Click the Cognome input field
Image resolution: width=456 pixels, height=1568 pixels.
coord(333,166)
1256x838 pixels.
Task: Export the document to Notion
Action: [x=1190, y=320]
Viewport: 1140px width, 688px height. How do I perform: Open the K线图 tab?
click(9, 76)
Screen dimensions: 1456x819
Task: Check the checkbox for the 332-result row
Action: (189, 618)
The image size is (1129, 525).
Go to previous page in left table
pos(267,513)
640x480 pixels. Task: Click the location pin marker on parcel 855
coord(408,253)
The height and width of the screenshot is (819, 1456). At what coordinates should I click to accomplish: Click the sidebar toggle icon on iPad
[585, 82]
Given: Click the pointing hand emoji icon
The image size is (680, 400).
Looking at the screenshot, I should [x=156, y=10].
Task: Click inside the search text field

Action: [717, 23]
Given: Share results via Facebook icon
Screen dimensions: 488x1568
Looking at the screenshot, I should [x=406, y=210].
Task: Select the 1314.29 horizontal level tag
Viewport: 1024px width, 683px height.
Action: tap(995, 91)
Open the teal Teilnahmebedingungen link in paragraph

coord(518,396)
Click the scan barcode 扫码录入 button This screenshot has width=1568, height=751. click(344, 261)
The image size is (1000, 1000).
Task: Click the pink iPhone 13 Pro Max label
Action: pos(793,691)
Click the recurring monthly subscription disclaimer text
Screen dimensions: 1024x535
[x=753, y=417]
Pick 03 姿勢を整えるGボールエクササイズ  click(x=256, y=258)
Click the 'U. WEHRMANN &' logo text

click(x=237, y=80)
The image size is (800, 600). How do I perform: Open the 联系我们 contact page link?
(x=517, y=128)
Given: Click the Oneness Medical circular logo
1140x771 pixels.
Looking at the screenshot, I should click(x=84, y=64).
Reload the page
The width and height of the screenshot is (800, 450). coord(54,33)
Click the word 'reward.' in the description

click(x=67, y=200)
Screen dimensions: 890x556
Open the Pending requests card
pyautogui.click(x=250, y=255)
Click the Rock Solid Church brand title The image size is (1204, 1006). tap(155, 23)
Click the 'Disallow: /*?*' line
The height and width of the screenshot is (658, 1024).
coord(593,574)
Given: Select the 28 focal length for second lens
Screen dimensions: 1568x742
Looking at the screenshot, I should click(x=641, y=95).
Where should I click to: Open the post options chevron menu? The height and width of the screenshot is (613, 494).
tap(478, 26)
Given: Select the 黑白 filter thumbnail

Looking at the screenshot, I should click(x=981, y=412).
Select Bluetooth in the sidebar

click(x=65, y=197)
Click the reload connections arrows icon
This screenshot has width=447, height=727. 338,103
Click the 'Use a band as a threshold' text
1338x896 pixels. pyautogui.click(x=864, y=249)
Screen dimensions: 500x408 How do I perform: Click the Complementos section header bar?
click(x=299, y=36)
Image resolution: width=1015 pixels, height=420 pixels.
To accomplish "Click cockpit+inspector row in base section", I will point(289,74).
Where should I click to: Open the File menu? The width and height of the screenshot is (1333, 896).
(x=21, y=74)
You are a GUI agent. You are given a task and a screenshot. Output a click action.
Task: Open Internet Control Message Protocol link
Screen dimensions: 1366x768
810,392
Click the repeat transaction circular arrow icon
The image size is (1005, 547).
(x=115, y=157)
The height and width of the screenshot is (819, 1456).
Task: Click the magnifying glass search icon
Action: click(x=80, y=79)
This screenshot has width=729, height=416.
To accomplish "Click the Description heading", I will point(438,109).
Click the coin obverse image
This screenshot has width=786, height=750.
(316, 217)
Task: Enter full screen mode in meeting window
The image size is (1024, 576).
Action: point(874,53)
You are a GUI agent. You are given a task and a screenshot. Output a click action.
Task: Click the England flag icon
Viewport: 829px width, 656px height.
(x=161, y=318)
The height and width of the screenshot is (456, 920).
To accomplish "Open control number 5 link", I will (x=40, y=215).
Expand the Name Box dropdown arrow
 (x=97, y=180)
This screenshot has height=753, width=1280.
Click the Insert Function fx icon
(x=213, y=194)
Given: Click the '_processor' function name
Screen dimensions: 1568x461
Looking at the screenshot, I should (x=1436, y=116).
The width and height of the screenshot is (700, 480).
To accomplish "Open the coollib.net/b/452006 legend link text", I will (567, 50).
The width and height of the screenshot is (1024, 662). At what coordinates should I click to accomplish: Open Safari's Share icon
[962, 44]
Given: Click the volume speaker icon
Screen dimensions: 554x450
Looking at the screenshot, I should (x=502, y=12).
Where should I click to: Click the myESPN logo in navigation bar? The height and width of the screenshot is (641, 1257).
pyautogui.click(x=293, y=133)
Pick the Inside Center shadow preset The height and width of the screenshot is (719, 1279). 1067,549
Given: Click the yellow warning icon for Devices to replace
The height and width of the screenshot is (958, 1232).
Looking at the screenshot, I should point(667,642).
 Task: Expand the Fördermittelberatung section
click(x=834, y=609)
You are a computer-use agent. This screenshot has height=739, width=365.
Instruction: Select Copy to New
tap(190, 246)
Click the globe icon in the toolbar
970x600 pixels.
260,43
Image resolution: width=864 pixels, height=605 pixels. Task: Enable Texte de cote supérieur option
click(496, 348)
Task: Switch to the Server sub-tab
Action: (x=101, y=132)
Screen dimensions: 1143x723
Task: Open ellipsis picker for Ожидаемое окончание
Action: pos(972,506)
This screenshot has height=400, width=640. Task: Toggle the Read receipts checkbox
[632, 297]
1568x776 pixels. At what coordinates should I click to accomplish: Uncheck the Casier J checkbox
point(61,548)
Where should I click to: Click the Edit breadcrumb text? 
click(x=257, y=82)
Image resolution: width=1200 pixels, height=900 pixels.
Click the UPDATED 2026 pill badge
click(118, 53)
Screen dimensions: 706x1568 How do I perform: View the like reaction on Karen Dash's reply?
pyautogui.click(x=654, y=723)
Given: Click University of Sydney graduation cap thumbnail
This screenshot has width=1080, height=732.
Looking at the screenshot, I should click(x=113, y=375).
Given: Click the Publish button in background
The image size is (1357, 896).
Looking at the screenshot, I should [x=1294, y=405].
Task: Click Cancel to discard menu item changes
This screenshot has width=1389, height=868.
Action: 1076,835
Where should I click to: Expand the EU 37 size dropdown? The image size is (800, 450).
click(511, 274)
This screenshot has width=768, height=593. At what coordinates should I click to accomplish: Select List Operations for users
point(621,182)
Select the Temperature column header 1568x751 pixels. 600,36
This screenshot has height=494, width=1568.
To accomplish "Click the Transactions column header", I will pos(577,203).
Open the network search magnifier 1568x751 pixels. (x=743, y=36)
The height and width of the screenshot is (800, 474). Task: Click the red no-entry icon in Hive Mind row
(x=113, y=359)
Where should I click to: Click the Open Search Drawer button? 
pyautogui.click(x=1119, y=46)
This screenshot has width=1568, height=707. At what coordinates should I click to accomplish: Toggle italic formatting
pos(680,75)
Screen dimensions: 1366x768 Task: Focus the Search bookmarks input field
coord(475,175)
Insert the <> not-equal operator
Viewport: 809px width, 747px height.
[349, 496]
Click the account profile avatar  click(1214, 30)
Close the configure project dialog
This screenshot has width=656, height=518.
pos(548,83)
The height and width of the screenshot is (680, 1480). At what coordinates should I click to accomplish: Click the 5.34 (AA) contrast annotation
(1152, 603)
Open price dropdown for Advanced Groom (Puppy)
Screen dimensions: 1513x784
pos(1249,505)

→ TO DO
The records above are to be restated word for word.

→ OUTPUT BELOW
Click the Cognome input field
Image resolution: width=456 pixels, height=1568 pixels.
coord(333,166)
1256x838 pixels.
Task: Export the document to Notion
Action: [x=1190, y=320]
Viewport: 1140px width, 688px height. How do I perform: Open the K线图 tab?
click(9, 76)
Screen dimensions: 1456x819
Task: Check the checkbox for the 332-result row
Action: (189, 618)
The image size is (1129, 525).
Go to previous page in left table
pos(267,513)
640x480 pixels. Task: Click the location pin marker on parcel 855
coord(408,253)
The height and width of the screenshot is (819, 1456). At what coordinates should I click to accomplish: Click the sidebar toggle icon on iPad
[585, 82]
Given: Click the pointing hand emoji icon
The image size is (680, 400).
Looking at the screenshot, I should [x=156, y=10].
Task: Click inside the search text field

Action: [717, 23]
Given: Share results via Facebook icon
Screen dimensions: 488x1568
Looking at the screenshot, I should [x=406, y=210].
Task: Select the 1314.29 horizontal level tag
Viewport: 1024px width, 683px height.
Action: tap(995, 91)
Open the teal Teilnahmebedingungen link in paragraph

coord(518,396)
Click the scan barcode 扫码录入 button This screenshot has width=1568, height=751. click(344, 261)
The image size is (1000, 1000).
Task: Click the pink iPhone 13 Pro Max label
Action: pos(793,691)
Click the recurring monthly subscription disclaimer text
Screen dimensions: 1024x535
[x=753, y=417]
Pick 03 姿勢を整えるGボールエクササイズ  click(x=256, y=258)
Click the 'U. WEHRMANN &' logo text

click(x=237, y=80)
The image size is (800, 600). How do I perform: Open the 联系我们 contact page link?
(x=517, y=128)
Given: Click the Oneness Medical circular logo
1140x771 pixels.
Looking at the screenshot, I should click(x=84, y=64).
Reload the page
The width and height of the screenshot is (800, 450). coord(54,33)
Click the word 'reward.' in the description

click(x=67, y=200)
Screen dimensions: 890x556
Open the Pending requests card
pyautogui.click(x=250, y=255)
Click the Rock Solid Church brand title The image size is (1204, 1006). tap(155, 23)
Click the 'Disallow: /*?*' line
The height and width of the screenshot is (658, 1024).
coord(593,574)
Given: Select the 28 focal length for second lens
Screen dimensions: 1568x742
Looking at the screenshot, I should click(x=641, y=95).
Where should I click to: Open the post options chevron menu? The height and width of the screenshot is (613, 494).
tap(478, 26)
Given: Select the 黑白 filter thumbnail

Looking at the screenshot, I should click(x=981, y=412).
Select Bluetooth in the sidebar

click(x=65, y=197)
Click the reload connections arrows icon
This screenshot has width=447, height=727. 338,103
Click the 'Use a band as a threshold' text
1338x896 pixels. pyautogui.click(x=864, y=249)
Screen dimensions: 500x408 How do I perform: Click the Complementos section header bar?
click(x=299, y=36)
Image resolution: width=1015 pixels, height=420 pixels.
To accomplish "Click cockpit+inspector row in base section", I will point(289,74).
Where should I click to: Open the File menu? The width and height of the screenshot is (1333, 896).
(x=21, y=74)
You are a GUI agent. You are given a task and a screenshot. Output a click action.
Task: Open Internet Control Message Protocol link
Screen dimensions: 1366x768
810,392
Click the repeat transaction circular arrow icon
The image size is (1005, 547).
(x=115, y=157)
The height and width of the screenshot is (819, 1456).
Task: Click the magnifying glass search icon
Action: click(x=80, y=79)
This screenshot has width=729, height=416.
To accomplish "Click the Description heading", I will point(438,109).
Click the coin obverse image
This screenshot has width=786, height=750.
(316, 217)
Task: Enter full screen mode in meeting window
The image size is (1024, 576).
Action: point(874,53)
You are a GUI agent. You are given a task and a screenshot. Output a click action.
Task: Click the England flag icon
Viewport: 829px width, 656px height.
(x=161, y=318)
The height and width of the screenshot is (456, 920).
To accomplish "Open control number 5 link", I will (x=40, y=215).
Expand the Name Box dropdown arrow
 (x=97, y=180)
This screenshot has height=753, width=1280.
Click the Insert Function fx icon
(x=213, y=194)
Given: Click the '_processor' function name
Screen dimensions: 1568x461
Looking at the screenshot, I should (x=1436, y=116).
The width and height of the screenshot is (700, 480).
To accomplish "Open the coollib.net/b/452006 legend link text", I will (567, 50).
The width and height of the screenshot is (1024, 662). At what coordinates should I click to accomplish: Open Safari's Share icon
[962, 44]
Given: Click the volume speaker icon
Screen dimensions: 554x450
Looking at the screenshot, I should (x=502, y=12).
Where should I click to: Click the myESPN logo in navigation bar? The height and width of the screenshot is (641, 1257).
pyautogui.click(x=293, y=133)
Pick the Inside Center shadow preset The height and width of the screenshot is (719, 1279). 1067,549
Given: Click the yellow warning icon for Devices to replace
The height and width of the screenshot is (958, 1232).
Looking at the screenshot, I should point(667,642).
 Task: Expand the Fördermittelberatung section
click(x=834, y=609)
You are a computer-use agent. This screenshot has height=739, width=365.
Instruction: Select Copy to New
tap(190, 246)
Click the globe icon in the toolbar
970x600 pixels.
260,43
Image resolution: width=864 pixels, height=605 pixels. Task: Enable Texte de cote supérieur option
click(496, 348)
Task: Switch to the Server sub-tab
Action: (x=101, y=132)
Screen dimensions: 1143x723
Task: Open ellipsis picker for Ожидаемое окончание
Action: pos(972,506)
This screenshot has height=400, width=640. Task: Toggle the Read receipts checkbox
[632, 297]
1568x776 pixels. At what coordinates should I click to accomplish: Uncheck the Casier J checkbox
point(61,548)
Where should I click to: Click the Edit breadcrumb text? 
click(x=257, y=82)
Image resolution: width=1200 pixels, height=900 pixels.
Click the UPDATED 2026 pill badge
click(118, 53)
Screen dimensions: 706x1568 How do I perform: View the like reaction on Karen Dash's reply?
pyautogui.click(x=654, y=723)
Given: Click University of Sydney graduation cap thumbnail
This screenshot has width=1080, height=732.
Looking at the screenshot, I should click(x=113, y=375).
Given: Click the Publish button in background
The image size is (1357, 896).
Looking at the screenshot, I should [x=1294, y=405].
Task: Click Cancel to discard menu item changes
This screenshot has width=1389, height=868.
Action: 1076,835
Where should I click to: Expand the EU 37 size dropdown? The image size is (800, 450).
click(511, 274)
This screenshot has width=768, height=593. At what coordinates should I click to accomplish: Select List Operations for users
point(621,182)
Select the Temperature column header 1568x751 pixels. 600,36
This screenshot has height=494, width=1568.
To accomplish "Click the Transactions column header", I will pos(577,203).
Open the network search magnifier 1568x751 pixels. (x=743, y=36)
The height and width of the screenshot is (800, 474). Task: Click the red no-entry icon in Hive Mind row
(x=113, y=359)
Where should I click to: Click the Open Search Drawer button? 
pyautogui.click(x=1119, y=46)
This screenshot has width=1568, height=707. At what coordinates should I click to accomplish: Toggle italic formatting
pos(680,75)
Screen dimensions: 1366x768 Task: Focus the Search bookmarks input field
coord(475,175)
Insert the <> not-equal operator
Viewport: 809px width, 747px height.
[349, 496]
Click the account profile avatar  click(1214, 30)
Close the configure project dialog
This screenshot has width=656, height=518.
pos(548,83)
The height and width of the screenshot is (680, 1480). At what coordinates should I click to accomplish: Click the 5.34 (AA) contrast annotation
(1152, 603)
Open price dropdown for Advanced Groom (Puppy)
Screen dimensions: 1513x784
pos(1249,505)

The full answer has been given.